A mother nine months later.
I sent Slavka to hang up my coat at the back of the room, then turned back to Alexei. “You missed the appointment.” Fighting to keep my voice even. I was not going to sound shrill; it would just amuse him. “I waited nearly three hours.”
He shrugged. “It slipped my mind. I’m a busy man, kroshka.”
“You know they require us both to be there in order to finalize the divorce. You don’t want to be married to me, Alexei, so why won’t you show up?”
“I’ll make it up to you,” he said, breezy, and one of his friends farther down the line chuckled, seeing my face.

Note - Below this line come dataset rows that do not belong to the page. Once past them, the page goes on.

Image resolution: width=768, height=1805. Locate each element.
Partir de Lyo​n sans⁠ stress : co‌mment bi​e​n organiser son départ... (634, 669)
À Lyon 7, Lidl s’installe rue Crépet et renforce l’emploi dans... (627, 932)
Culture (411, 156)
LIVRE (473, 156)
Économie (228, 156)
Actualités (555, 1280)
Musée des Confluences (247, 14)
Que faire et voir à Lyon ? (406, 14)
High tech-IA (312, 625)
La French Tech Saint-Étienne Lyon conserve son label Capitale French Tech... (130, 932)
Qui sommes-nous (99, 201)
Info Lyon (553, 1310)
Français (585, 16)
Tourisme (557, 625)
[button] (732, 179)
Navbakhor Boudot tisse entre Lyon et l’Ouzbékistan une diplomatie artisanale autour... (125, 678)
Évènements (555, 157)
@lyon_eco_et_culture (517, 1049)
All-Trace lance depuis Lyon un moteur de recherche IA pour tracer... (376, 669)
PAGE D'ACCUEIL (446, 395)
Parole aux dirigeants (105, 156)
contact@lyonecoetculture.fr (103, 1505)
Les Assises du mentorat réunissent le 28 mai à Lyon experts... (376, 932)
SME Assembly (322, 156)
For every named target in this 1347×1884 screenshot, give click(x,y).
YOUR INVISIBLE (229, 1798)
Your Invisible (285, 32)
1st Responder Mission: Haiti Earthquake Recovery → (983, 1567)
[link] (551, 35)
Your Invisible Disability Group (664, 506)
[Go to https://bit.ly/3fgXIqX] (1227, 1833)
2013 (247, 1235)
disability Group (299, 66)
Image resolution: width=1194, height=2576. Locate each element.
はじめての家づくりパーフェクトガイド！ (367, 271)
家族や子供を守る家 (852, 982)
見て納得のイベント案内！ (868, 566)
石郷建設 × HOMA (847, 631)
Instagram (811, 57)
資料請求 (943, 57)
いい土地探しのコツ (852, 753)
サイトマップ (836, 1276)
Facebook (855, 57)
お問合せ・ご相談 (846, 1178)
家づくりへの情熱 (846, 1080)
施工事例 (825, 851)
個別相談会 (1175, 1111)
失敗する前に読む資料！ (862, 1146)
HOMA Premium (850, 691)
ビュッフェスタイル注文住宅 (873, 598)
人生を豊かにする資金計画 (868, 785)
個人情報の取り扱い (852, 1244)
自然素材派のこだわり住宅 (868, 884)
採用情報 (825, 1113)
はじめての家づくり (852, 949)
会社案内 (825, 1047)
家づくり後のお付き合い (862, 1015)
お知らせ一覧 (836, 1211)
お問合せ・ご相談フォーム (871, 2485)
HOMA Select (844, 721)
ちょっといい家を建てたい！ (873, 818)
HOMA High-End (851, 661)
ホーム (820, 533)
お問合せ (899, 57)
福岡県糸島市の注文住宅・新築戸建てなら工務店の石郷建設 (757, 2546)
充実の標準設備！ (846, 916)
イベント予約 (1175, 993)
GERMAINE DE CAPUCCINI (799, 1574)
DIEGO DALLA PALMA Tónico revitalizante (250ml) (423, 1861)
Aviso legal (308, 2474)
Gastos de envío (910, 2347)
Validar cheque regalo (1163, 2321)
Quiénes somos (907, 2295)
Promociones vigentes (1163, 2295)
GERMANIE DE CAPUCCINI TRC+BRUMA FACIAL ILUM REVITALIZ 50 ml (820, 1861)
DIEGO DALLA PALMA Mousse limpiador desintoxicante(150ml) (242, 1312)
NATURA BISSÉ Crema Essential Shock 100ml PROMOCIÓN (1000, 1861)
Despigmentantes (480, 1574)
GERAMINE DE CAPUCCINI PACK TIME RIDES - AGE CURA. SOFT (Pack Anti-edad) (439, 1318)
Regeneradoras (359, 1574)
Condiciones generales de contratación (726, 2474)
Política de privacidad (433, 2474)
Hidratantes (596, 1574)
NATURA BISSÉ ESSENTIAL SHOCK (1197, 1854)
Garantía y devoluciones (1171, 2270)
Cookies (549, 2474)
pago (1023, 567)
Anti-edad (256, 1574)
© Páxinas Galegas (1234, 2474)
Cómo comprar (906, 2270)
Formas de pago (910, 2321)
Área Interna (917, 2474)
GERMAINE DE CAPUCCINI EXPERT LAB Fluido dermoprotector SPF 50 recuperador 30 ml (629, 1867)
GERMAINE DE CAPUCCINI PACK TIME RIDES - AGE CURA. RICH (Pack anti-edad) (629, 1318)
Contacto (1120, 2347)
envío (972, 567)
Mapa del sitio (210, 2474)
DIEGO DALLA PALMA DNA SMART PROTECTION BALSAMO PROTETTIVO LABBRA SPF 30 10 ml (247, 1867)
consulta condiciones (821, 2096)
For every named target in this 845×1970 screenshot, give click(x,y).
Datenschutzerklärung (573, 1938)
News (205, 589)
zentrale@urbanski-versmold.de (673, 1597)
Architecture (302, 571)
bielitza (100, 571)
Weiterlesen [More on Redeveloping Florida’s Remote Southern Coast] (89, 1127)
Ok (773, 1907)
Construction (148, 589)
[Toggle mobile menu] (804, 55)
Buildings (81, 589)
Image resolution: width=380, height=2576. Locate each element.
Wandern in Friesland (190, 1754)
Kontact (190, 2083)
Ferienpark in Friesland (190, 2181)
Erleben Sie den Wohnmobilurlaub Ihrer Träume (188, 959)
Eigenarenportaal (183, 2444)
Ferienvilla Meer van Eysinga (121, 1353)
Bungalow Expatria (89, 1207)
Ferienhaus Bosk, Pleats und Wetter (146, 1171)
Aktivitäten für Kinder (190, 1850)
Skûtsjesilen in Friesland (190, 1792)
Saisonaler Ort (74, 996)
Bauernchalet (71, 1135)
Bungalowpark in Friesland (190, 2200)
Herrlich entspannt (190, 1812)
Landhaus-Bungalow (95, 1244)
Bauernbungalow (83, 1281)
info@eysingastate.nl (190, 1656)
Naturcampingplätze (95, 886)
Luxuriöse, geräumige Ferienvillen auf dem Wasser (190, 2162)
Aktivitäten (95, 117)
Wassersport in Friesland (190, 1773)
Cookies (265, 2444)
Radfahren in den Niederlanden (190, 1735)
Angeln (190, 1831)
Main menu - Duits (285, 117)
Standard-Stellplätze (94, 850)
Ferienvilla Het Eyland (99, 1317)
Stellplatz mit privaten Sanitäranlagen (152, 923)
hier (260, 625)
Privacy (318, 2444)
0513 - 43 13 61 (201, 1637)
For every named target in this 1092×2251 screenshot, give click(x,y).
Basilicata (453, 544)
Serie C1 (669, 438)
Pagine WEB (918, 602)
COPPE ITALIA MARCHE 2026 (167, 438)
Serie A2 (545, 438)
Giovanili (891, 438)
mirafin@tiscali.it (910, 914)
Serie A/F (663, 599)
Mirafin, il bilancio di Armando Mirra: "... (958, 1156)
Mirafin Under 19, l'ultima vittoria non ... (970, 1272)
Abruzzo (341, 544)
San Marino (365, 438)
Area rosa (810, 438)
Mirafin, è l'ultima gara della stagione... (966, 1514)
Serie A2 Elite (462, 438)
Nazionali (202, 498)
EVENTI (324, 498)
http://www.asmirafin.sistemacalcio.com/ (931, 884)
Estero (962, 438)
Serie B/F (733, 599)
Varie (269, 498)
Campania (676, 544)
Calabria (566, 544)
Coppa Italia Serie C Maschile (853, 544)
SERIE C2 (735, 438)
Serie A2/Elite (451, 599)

“She doesn’t want you to make it up to her!” Laughter rippled behind me, and someone muttering, I’ll let her make it up to me! Alexei grinned over my head.
“I’ll set another appointment to finalize the divorce,” I said as coolly as I could manage. “If you can just be there, it will all be over in a matter of minutes.” I didn’t like the mess I’d made of my own life, a mother at fifteen, estranged within months, and potentially divorced at twenty-one—but better to be divorced than to be stranded in this limbo of the last six years, neither married nor unmarried.
“Ah, don’t get all prune-faced, Mila. You know I like to tease.” Alexei gave me a playful dig in the ribs. Only it was a dig that hurt through my wool blouse. “You’re looking well, you know. Glowing, almost . . . Maybe there’s a reason you want this divorce? A man?”
He was still teasing, still playful, but there was an edge behind the words. He didn’t really want me anymore, but he didn’t like the idea of anyone else wanting me, either. Much less having me.
“There’s no one,” I said. Even if there had been someone else, I wouldn’t have told him—but there wasn’t. Between university classes and studies, Komsomol meetings and caring for Slavka, I was getting by on about five hours of sleep a night. Where was there the time for a new man in my life?
Alexei turned the rifle over between his hands, still looking at me. “You’re in your third year of studies now?”
“My second.” The history department at Kiev University, and my student card had been hard-won after a year of studying at night while working shifts as a turner lathe operator at the arsenal factory. Back then I’d been operating on about four hours of sleep a night, but it was all worth it. All for Slavka, for his future and mine. “Alexei, if I can get another appointment—”
“Alexei!” someone called further down the firing line, looking me over. “This the little wife?”
My husband brought me under his arm with a quick squeeze. “Tell her what a good shot I am, Seryozha. She’s not impressed with me anymore. Just like a wife, eh?” Alexei saw the look on my face and leaned down to nuzzle my ear. “Just teasing, kroshka, don’t bristle.”
“Your man’s good, watch him with the TOZ-8!”
“Just a simple single-shot rifle,” Alexei told me as I wriggled out from under his arm. “We call it the Melkashka.”
“I know what it’s called.” I was no expert, but I’d been to the range before with the factory shooting club; I knew something about firearms. “TOZ-8, good 120 through 180 meters—”
“TOZ-8, muzzle velocity 320 meters a second, good from 120 to 180 meters,” Alexei said, not listening. “Sliding bolt here—”
“I know. I’ve handled—”
He raised the rifle, took careful aim, and the crack of the shot sounded. “See? Nearly dead center.”
I bit my tongue hard enough to hurt. I wanted to turn my back, gather up my son, and storm out of here, but Slavka was dawdling by the coat hooks listening to two men having some loud political discussion—and I didn’t want to depart without some kind of guarantee. A guarantee that the next appointment I set to finalize our divorce, Alexei would be there.